» **Exercise directions**
Print the following data exactly, beginning at the line that contains "Open the File" and stopping after the line that contains "(x=253, y=49)".

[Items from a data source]

* begin *

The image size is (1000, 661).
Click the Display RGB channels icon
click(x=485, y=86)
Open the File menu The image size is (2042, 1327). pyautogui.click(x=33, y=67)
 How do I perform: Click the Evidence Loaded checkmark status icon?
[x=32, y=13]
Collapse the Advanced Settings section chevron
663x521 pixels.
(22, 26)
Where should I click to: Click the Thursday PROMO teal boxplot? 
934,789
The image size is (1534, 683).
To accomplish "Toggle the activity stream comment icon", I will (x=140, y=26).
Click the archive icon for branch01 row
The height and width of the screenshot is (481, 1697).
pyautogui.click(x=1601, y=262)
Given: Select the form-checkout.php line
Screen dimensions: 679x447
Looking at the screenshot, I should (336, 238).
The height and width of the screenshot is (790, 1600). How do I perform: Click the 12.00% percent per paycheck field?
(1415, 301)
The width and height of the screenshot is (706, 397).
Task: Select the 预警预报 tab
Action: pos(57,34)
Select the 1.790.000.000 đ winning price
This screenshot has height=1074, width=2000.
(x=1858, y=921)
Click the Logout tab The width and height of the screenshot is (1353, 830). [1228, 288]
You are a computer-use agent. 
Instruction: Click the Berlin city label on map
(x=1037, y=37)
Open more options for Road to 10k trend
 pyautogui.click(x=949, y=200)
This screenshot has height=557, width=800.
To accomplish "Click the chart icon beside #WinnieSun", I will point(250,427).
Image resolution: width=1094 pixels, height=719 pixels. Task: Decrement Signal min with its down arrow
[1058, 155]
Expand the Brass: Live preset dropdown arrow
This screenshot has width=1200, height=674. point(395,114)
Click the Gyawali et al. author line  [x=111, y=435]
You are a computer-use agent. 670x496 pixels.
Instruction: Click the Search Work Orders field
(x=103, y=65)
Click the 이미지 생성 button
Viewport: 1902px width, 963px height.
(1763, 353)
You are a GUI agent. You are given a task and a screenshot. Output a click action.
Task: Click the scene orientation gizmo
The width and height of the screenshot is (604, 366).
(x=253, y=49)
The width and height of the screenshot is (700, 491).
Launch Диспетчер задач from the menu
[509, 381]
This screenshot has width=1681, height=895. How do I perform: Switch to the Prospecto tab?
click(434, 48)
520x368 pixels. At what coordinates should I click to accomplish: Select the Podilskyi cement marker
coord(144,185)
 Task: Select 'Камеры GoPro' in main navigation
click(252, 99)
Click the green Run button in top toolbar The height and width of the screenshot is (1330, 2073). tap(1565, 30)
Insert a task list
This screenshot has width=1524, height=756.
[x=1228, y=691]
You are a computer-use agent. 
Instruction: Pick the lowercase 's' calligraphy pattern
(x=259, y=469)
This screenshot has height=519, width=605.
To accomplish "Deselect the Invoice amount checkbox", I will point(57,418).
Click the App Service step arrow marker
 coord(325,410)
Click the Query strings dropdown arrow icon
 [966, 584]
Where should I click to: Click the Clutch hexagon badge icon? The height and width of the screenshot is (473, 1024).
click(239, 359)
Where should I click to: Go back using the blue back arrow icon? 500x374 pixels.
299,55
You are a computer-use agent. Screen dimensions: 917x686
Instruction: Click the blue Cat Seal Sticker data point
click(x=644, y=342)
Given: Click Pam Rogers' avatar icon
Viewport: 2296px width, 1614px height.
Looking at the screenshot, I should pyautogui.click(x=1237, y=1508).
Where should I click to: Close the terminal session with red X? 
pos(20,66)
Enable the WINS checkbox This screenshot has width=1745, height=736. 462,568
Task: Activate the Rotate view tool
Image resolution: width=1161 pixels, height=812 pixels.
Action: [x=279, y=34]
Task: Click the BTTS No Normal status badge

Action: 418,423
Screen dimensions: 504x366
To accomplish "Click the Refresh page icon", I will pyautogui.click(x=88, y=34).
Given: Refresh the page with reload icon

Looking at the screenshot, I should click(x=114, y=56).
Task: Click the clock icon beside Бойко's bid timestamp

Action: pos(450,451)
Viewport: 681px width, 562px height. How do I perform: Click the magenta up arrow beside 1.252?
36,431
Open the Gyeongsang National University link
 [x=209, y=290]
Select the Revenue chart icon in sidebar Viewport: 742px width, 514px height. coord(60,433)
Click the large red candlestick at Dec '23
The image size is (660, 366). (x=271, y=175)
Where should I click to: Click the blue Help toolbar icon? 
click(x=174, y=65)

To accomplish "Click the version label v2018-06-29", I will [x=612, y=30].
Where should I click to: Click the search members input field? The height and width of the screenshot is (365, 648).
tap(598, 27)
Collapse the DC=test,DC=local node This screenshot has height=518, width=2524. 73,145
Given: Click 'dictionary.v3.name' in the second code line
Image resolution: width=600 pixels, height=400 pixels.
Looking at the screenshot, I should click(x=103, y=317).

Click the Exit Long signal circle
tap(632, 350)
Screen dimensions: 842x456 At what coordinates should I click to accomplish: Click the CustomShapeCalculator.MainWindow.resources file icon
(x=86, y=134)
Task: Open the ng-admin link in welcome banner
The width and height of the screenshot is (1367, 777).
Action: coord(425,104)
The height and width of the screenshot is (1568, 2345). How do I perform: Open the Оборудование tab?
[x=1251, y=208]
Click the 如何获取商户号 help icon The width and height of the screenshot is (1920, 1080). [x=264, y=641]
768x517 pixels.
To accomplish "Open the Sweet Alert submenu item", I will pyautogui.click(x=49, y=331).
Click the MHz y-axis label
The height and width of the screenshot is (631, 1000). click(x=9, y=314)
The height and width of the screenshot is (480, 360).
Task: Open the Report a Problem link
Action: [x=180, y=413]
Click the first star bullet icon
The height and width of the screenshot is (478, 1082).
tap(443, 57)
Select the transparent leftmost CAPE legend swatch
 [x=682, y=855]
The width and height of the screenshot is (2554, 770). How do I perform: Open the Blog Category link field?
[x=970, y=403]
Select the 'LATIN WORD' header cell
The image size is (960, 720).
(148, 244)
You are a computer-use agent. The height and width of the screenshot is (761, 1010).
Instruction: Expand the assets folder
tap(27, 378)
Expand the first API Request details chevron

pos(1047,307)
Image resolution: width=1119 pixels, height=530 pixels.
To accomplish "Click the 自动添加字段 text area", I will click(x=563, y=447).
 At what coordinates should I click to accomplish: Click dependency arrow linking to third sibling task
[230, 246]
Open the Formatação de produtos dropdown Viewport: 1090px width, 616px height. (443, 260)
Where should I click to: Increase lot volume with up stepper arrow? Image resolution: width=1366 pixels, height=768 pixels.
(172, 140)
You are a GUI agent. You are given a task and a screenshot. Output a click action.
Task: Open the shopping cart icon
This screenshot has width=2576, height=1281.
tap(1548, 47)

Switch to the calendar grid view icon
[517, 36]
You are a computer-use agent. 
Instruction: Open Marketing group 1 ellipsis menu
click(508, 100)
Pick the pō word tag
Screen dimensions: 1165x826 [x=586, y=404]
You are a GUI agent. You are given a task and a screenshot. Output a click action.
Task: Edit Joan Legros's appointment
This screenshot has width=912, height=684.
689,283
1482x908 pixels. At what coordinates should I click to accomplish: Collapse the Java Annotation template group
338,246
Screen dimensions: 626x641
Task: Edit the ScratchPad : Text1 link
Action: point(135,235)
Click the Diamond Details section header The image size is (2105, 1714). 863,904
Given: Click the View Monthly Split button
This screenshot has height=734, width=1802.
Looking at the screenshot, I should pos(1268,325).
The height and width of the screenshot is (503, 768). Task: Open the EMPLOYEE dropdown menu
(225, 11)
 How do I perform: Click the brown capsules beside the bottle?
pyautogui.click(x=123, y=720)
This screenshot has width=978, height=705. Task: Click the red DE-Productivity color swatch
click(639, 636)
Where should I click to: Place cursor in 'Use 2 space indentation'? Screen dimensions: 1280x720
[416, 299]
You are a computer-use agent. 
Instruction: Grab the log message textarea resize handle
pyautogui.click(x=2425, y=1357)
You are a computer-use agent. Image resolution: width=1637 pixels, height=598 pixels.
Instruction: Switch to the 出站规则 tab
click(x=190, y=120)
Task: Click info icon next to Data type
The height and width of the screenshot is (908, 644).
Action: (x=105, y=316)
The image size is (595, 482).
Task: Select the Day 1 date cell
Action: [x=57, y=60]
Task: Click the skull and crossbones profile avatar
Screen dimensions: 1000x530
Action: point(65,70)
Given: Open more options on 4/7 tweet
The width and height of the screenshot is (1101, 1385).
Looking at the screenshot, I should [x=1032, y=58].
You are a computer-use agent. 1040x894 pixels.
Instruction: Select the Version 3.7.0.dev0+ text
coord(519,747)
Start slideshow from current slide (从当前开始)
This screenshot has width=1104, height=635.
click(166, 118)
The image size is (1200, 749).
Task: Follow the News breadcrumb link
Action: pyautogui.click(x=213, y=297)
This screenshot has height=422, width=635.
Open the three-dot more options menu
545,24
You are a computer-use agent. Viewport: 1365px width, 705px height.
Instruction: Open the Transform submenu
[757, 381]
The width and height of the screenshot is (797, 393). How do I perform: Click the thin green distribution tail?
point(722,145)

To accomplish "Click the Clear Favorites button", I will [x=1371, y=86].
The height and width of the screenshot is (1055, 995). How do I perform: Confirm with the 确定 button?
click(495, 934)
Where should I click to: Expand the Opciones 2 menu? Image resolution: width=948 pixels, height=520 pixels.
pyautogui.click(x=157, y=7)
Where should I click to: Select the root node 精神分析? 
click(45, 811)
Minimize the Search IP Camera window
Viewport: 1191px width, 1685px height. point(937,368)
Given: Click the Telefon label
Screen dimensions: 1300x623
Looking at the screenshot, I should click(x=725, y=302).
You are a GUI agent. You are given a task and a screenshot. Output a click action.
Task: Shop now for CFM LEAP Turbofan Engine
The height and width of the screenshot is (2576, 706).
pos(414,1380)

* end *

» **Solution to this problem**
Open the File menu The image size is (2042, 1327). pyautogui.click(x=33, y=67)
 How do I perform: Click the Evidence Loaded checkmark status icon?
[x=32, y=13]
Collapse the Advanced Settings section chevron
663x521 pixels.
(22, 26)
Where should I click to: Click the Thursday PROMO teal boxplot? 
934,789
The image size is (1534, 683).
To accomplish "Toggle the activity stream comment icon", I will (x=140, y=26).
Click the archive icon for branch01 row
The height and width of the screenshot is (481, 1697).
pyautogui.click(x=1601, y=262)
Given: Select the form-checkout.php line
Screen dimensions: 679x447
Looking at the screenshot, I should (336, 238).
The height and width of the screenshot is (790, 1600). How do I perform: Click the 12.00% percent per paycheck field?
(1415, 301)
The width and height of the screenshot is (706, 397).
Task: Select the 预警预报 tab
Action: pos(57,34)
Select the 1.790.000.000 đ winning price
This screenshot has height=1074, width=2000.
(x=1858, y=921)
Click the Logout tab The width and height of the screenshot is (1353, 830). [1228, 288]
You are a computer-use agent. 
Instruction: Click the Berlin city label on map
(x=1037, y=37)
Open more options for Road to 10k trend
 pyautogui.click(x=949, y=200)
This screenshot has height=557, width=800.
To accomplish "Click the chart icon beside #WinnieSun", I will point(250,427).
Image resolution: width=1094 pixels, height=719 pixels. Task: Decrement Signal min with its down arrow
[1058, 155]
Expand the Brass: Live preset dropdown arrow
This screenshot has width=1200, height=674. point(395,114)
Click the Gyawali et al. author line  [x=111, y=435]
You are a computer-use agent. 670x496 pixels.
Instruction: Click the Search Work Orders field
(x=103, y=65)
Click the 이미지 생성 button
Viewport: 1902px width, 963px height.
(1763, 353)
You are a GUI agent. You are given a task and a screenshot. Output a click action.
Task: Click the scene orientation gizmo
The width and height of the screenshot is (604, 366).
(x=253, y=49)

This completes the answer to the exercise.